Solana (SOL), XRP ETF Might Not Happen: JPMorgan

Paigambar Mohan Raj
Source: VOI

Global financial institution JPMorgan does not believe that the SEC (Securities and Exchange Commission) will approve other crypto ETFs (Exchange Traded Funds), such as Solana (SOL) or Ripple’s XRP.

JPMorgan analyst Nikolaos Panigirtzoglou stated that the decision to approve an Ethereum (ETH) ETF ‘is already stretched given the ambiguity about whether Ethereum should be classified as security or not.’ Panigirtzoglou further added, ‘We don’t think the SEC would go even further by approving Solana or other token ETFs.

Is there no room for a Solana (SOL) spot ETF?

Source – CoinCentral

The JPMorgan analyst believes that the SEC could approve other ETFs if US policymakers accept that cryptocurrencies are not securities. However, there is no such legislation accepting cryptocurrencies as non-securities.

However, other crypto proponents have opposing beliefs in the crypto ETF debate. According to Anthony Scaramucci, founder of SkyBridge Capital, we could get a Solana (SOL) ETF soon. Scaramucci also served as White House Director of Communications from July 21 to July 31, 2017.

Also Read: Solana: Anthony Scaramucci Predicts SOL ETF Next

Brian Kelly, founder of BKCM, also believes that a SOL ETF will make its debut soon. Kelly stated that Bitcoin, Ethereum, and Solana are the big three of this cycle.

Furthermore, Ripple CEO Brad Garlinghouse said that the approval of an Ethereum (ETH) ETF has opened the possibility of other crypto ETFs being approved. Garlinghouse has also hinted at a possible XRP ETF by liking comments about the same on X.
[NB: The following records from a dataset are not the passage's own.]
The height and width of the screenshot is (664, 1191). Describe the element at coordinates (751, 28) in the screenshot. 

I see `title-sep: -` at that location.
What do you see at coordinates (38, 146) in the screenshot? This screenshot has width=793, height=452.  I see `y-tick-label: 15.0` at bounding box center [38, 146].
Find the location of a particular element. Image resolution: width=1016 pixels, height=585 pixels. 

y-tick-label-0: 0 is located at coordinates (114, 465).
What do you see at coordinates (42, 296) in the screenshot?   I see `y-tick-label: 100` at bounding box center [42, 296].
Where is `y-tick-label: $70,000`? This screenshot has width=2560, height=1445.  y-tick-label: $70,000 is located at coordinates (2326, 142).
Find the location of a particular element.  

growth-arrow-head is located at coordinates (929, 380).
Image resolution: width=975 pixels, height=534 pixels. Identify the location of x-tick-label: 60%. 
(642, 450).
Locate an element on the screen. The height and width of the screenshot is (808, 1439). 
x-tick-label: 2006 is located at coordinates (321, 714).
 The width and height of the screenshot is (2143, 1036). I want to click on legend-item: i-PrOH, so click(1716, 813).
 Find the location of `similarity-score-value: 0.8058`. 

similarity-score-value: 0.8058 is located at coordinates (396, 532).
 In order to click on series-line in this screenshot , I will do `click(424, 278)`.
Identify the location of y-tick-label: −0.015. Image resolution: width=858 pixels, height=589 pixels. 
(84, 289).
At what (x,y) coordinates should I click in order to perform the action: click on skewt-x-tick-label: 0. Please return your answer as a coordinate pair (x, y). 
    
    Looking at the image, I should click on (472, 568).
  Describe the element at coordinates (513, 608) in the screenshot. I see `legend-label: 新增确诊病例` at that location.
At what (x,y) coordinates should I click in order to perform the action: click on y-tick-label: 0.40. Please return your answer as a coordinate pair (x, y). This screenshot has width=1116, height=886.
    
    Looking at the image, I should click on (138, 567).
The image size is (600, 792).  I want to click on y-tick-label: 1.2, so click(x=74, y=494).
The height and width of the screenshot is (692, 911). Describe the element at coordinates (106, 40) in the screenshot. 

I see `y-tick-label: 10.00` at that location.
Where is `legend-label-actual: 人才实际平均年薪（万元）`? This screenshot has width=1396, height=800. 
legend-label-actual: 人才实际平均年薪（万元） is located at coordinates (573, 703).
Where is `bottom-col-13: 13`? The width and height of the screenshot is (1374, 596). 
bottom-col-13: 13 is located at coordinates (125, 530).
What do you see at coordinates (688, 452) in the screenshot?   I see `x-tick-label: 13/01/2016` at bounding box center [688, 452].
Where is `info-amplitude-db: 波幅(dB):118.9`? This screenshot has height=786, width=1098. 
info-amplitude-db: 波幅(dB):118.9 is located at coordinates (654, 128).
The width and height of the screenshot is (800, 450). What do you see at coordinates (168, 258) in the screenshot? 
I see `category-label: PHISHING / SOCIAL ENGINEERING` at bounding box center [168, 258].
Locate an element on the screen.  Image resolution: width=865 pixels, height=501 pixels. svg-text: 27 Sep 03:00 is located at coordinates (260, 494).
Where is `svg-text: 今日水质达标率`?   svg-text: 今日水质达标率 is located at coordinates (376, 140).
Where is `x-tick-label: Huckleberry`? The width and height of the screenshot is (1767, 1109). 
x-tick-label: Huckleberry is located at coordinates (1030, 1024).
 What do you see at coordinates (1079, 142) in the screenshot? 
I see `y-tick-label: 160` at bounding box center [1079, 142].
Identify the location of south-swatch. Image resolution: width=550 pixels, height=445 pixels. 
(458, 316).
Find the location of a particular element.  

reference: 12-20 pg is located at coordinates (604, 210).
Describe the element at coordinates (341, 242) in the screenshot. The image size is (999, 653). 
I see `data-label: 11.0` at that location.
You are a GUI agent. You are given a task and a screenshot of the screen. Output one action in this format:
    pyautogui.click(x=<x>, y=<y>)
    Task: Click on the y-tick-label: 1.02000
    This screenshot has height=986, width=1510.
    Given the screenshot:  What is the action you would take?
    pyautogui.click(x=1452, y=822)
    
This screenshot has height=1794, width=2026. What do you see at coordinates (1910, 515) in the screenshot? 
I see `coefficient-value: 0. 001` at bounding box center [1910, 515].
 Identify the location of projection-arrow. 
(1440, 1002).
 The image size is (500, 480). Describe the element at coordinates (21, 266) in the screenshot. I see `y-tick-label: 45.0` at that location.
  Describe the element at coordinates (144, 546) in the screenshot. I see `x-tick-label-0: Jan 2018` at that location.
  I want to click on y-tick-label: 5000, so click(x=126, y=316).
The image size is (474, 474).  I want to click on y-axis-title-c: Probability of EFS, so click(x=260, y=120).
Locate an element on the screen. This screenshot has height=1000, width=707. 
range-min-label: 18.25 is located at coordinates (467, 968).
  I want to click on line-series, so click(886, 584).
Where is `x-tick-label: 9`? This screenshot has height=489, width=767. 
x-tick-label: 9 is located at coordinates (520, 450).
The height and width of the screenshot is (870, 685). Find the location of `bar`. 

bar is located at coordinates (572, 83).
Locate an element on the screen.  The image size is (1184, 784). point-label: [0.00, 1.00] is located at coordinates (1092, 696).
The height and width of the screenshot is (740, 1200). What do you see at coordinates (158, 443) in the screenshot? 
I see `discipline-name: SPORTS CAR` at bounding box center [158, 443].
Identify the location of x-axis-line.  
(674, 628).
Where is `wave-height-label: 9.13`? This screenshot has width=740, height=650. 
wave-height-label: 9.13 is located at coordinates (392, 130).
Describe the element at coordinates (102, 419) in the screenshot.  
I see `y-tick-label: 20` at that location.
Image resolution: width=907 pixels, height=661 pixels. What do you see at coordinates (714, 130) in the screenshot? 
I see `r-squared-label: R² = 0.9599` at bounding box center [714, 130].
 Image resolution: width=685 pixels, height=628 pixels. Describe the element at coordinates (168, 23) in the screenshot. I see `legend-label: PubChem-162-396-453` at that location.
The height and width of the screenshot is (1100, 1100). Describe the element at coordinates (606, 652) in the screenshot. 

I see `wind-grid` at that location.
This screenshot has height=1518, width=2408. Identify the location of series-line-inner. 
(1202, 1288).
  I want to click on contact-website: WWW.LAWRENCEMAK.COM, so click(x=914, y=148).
Also Read: Solana vs Ripple’s XRP: Which Will Get an ETF First?

However, there is no official word on additional crypto ETFs by the SEC. Crypto investors had long prayed for a spot ETF in the US. Their prayers were answered earlier this year when the SEC approved 11 spot Bitcoin (BTC) ETFs. Then in May, the SEC approved the Ethereum ETFs, opening the discussion for more crypto ETFs in the future.